— What you will do —
Check every line of the data below for the word "computer". Copy the ones that have it.

^^^^^^^^

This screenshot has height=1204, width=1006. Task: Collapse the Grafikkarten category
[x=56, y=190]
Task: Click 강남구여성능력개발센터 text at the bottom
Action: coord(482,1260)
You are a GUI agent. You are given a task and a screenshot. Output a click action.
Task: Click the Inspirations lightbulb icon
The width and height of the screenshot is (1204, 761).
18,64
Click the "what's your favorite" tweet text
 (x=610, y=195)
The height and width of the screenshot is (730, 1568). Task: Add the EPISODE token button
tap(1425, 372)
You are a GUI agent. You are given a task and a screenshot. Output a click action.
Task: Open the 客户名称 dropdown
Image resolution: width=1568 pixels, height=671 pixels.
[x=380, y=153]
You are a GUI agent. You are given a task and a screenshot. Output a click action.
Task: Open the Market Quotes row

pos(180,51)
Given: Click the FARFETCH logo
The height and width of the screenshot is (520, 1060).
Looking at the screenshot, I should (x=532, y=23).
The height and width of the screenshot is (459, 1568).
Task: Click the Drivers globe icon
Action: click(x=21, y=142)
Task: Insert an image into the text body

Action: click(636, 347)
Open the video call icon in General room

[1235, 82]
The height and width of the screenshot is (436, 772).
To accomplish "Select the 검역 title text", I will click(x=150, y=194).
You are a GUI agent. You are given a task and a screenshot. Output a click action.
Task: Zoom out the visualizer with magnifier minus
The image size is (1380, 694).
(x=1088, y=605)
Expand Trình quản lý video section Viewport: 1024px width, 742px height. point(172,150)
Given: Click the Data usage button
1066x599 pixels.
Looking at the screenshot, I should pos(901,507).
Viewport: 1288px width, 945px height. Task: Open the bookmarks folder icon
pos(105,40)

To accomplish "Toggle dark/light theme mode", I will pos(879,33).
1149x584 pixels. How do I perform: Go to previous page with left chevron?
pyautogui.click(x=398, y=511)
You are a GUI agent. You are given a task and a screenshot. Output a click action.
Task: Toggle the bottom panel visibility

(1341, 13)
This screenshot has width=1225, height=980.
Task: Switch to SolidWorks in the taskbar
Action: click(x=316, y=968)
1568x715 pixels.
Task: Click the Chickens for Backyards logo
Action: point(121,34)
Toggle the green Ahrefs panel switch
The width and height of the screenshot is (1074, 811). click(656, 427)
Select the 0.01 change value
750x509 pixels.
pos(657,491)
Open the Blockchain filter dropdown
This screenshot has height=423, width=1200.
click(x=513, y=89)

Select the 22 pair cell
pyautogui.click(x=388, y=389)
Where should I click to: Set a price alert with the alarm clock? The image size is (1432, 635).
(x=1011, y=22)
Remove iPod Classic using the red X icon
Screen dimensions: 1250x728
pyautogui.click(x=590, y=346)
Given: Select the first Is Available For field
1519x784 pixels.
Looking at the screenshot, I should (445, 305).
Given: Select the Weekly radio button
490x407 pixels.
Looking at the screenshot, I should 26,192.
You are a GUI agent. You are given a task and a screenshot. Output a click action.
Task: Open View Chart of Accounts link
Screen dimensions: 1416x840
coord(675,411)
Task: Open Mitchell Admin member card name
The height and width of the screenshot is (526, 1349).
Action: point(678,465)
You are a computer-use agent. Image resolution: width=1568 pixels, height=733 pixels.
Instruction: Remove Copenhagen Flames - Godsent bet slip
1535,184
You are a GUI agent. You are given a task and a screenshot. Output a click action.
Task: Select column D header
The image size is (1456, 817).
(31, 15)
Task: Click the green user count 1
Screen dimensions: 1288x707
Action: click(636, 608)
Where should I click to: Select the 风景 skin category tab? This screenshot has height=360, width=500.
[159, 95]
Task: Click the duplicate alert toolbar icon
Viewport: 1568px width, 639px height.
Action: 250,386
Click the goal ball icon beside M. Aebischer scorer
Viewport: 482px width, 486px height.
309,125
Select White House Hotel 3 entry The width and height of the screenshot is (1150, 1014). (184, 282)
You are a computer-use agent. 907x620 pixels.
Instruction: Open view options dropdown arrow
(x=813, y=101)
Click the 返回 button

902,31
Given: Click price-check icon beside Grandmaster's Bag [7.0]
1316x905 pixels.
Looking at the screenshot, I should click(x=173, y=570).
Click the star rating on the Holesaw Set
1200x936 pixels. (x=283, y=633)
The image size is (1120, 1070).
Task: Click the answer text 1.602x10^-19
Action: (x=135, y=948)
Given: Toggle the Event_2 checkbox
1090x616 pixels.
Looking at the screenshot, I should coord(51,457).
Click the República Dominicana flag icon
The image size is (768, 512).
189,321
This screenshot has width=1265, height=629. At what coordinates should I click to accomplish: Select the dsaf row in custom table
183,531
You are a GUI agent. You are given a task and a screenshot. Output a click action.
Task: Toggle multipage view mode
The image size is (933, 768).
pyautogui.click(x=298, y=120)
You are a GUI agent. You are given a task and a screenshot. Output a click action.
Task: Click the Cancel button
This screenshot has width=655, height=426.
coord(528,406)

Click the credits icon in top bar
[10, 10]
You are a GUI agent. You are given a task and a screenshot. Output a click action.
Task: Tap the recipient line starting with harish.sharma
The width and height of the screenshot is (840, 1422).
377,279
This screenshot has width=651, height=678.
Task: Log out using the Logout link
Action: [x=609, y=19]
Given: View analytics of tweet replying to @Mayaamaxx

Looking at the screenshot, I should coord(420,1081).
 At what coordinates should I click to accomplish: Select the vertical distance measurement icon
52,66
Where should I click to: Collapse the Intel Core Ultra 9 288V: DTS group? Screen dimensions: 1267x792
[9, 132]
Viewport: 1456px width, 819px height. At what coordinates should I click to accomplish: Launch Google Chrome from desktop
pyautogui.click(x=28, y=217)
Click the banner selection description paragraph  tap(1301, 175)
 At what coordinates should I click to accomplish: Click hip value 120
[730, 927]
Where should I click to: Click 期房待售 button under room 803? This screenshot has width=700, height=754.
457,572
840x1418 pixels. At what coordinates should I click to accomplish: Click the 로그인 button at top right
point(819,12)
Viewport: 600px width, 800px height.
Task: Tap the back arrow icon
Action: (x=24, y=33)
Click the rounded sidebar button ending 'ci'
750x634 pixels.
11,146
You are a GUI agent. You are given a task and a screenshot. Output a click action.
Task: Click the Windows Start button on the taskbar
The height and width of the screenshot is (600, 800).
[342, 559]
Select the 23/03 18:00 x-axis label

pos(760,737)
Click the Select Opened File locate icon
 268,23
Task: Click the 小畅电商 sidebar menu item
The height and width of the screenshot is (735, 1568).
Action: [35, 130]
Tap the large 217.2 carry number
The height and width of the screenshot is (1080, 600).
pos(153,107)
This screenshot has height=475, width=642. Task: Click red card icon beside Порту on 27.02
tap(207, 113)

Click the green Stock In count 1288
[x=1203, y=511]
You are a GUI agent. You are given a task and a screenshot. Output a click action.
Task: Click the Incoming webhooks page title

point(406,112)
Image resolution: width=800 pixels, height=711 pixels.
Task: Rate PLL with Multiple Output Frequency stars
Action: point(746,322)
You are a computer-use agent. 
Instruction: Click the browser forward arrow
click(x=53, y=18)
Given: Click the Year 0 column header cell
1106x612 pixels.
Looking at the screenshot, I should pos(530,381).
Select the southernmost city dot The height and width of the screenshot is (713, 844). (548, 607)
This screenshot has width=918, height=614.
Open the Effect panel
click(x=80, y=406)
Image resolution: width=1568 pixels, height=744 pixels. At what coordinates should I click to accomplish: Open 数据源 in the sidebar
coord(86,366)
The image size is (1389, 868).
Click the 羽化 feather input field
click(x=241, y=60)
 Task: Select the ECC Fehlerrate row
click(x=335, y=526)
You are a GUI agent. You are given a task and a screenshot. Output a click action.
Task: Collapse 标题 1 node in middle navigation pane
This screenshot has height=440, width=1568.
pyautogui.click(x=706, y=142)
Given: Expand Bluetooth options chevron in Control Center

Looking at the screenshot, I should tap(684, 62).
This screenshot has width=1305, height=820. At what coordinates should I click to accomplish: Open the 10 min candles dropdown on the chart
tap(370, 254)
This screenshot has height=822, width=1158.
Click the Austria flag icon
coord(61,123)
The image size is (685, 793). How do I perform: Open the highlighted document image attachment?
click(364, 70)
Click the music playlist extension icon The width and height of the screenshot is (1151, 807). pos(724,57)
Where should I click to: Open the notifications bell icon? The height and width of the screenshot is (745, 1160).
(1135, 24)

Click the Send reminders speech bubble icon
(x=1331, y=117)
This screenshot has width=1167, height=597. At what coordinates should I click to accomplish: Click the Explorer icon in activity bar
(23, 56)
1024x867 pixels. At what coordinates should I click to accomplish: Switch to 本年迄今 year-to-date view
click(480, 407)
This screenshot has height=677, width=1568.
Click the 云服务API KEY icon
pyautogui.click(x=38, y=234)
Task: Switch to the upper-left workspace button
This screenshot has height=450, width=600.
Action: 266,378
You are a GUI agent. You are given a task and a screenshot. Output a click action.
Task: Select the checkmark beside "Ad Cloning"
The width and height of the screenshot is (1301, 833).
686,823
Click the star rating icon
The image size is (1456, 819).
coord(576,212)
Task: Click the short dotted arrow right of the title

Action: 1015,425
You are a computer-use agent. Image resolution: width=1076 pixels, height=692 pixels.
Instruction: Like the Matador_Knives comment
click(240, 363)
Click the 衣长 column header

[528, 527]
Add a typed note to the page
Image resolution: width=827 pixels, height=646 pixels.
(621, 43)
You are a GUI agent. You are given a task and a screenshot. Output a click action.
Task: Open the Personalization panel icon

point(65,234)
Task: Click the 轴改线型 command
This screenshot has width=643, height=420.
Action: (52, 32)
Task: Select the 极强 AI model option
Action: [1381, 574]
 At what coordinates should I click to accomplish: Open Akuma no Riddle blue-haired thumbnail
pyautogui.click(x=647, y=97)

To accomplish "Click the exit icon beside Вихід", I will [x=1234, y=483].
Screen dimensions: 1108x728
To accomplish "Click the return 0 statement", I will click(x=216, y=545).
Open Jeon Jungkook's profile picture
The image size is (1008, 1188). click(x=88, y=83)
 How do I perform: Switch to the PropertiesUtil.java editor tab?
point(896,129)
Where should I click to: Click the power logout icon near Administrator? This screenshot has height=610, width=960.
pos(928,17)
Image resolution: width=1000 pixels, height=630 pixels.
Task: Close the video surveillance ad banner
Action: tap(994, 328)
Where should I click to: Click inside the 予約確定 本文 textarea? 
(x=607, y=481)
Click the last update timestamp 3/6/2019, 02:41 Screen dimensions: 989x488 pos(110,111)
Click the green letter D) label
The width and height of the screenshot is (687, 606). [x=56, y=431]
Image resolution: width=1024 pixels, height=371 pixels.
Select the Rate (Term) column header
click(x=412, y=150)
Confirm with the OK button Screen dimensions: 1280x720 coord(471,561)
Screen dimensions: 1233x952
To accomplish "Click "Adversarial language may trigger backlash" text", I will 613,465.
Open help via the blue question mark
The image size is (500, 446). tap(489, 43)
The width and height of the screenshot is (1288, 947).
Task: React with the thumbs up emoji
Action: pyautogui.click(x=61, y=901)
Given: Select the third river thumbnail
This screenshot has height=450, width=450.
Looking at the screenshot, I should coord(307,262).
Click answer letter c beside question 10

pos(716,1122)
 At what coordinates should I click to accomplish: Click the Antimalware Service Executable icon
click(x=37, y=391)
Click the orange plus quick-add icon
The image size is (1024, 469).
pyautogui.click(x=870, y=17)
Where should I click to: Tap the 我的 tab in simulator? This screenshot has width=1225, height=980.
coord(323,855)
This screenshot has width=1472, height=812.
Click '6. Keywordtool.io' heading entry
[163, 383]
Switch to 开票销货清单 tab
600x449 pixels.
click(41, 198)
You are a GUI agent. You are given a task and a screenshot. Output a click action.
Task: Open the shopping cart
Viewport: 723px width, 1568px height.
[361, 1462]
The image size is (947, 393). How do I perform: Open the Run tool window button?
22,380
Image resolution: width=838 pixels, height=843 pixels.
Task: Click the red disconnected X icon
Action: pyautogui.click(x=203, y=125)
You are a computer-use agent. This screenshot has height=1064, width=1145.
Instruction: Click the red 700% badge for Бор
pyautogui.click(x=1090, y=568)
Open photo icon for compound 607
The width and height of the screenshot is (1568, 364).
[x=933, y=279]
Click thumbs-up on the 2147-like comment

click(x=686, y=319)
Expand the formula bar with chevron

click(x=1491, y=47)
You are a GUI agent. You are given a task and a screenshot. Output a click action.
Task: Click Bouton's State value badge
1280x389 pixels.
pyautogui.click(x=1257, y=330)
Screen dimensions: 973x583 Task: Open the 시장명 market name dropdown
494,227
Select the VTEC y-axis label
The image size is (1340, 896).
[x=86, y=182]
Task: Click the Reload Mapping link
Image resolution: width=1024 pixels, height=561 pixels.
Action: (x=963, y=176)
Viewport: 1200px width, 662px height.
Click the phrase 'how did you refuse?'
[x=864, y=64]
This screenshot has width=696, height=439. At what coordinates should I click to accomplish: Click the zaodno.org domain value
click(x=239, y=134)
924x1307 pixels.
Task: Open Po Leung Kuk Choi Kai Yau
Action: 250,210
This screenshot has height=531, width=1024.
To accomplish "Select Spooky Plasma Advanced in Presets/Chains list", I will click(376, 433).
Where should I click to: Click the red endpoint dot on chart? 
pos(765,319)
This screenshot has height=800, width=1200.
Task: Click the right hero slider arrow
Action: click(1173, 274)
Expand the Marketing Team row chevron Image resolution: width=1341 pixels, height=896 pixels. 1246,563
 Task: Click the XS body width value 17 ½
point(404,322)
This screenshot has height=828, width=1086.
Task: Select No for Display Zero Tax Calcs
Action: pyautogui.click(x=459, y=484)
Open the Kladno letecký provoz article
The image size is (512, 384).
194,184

^^^^^^^^

— Expected answer —
You are a computer-use agent. Image resolution: width=1568 pixels, height=733 pixels.
You are a computer-use agent. 907x620 pixels.
You are a computer-use agent. 
You are a computer-use agent. Image resolution: width=1076 pixels, height=692 pixels.
You are a computer-use agent. This screenshot has height=1064, width=1145.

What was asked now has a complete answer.